- Opening Delimiter -
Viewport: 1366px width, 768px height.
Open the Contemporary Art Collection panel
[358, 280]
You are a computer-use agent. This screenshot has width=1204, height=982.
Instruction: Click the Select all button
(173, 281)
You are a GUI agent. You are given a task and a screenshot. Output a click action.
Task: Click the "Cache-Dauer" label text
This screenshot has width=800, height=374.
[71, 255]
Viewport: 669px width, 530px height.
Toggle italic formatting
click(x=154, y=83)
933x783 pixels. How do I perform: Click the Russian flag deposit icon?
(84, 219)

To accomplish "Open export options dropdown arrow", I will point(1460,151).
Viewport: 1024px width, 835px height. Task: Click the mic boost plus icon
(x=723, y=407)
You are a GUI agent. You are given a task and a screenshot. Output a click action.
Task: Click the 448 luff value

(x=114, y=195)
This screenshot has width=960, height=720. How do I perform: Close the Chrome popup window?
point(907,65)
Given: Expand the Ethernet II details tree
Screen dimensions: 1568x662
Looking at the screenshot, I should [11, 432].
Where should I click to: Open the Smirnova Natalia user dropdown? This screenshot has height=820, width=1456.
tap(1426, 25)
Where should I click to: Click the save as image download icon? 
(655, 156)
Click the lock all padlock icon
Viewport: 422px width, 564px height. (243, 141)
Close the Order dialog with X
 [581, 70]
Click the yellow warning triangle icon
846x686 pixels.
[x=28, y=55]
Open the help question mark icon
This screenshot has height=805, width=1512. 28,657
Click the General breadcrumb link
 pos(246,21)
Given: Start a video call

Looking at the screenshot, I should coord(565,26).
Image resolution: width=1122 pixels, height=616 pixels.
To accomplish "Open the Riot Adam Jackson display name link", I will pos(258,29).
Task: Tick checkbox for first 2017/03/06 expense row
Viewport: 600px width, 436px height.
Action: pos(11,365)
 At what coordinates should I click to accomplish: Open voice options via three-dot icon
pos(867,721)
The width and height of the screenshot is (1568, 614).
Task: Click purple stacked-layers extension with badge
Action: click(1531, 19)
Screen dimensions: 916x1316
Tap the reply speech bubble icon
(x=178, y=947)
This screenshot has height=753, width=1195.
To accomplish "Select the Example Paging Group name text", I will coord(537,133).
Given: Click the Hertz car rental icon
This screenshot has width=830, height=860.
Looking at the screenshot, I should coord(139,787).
- Closing Delimiter -
### PROBLEM REQUIREMENTS
A word-for-word copy of all the material is the required answer.

### PROBLEM SOLUTION
Viewport: 1366px width, 768px height.
Open the Contemporary Art Collection panel
[358, 280]
You are a computer-use agent. This screenshot has width=1204, height=982.
Instruction: Click the Select all button
(173, 281)
You are a GUI agent. You are given a task and a screenshot. Output a click action.
Task: Click the "Cache-Dauer" label text
This screenshot has width=800, height=374.
[71, 255]
Viewport: 669px width, 530px height.
Toggle italic formatting
click(x=154, y=83)
933x783 pixels. How do I perform: Click the Russian flag deposit icon?
(84, 219)

To accomplish "Open export options dropdown arrow", I will point(1460,151).
Viewport: 1024px width, 835px height. Task: Click the mic boost plus icon
(x=723, y=407)
You are a GUI agent. You are given a task and a screenshot. Output a click action.
Task: Click the 448 luff value

(x=114, y=195)
This screenshot has width=960, height=720. How do I perform: Close the Chrome popup window?
point(907,65)
Given: Expand the Ethernet II details tree
Screen dimensions: 1568x662
Looking at the screenshot, I should [11, 432].
Where should I click to: Open the Smirnova Natalia user dropdown? This screenshot has height=820, width=1456.
tap(1426, 25)
Where should I click to: Click the save as image download icon? 
(655, 156)
Click the lock all padlock icon
Viewport: 422px width, 564px height. (243, 141)
Close the Order dialog with X
 [581, 70]
Click the yellow warning triangle icon
846x686 pixels.
[x=28, y=55]
Open the help question mark icon
This screenshot has height=805, width=1512. 28,657
Click the General breadcrumb link
 pos(246,21)
Given: Start a video call

Looking at the screenshot, I should coord(565,26).
Image resolution: width=1122 pixels, height=616 pixels.
To accomplish "Open the Riot Adam Jackson display name link", I will pos(258,29).
Task: Tick checkbox for first 2017/03/06 expense row
Viewport: 600px width, 436px height.
Action: pos(11,365)
 At what coordinates should I click to accomplish: Open voice options via three-dot icon
pos(867,721)
The width and height of the screenshot is (1568, 614).
Task: Click purple stacked-layers extension with badge
Action: click(1531, 19)
Screen dimensions: 916x1316
Tap the reply speech bubble icon
(x=178, y=947)
This screenshot has height=753, width=1195.
To accomplish "Select the Example Paging Group name text", I will coord(537,133).
Given: Click the Hertz car rental icon
This screenshot has width=830, height=860.
Looking at the screenshot, I should coord(139,787).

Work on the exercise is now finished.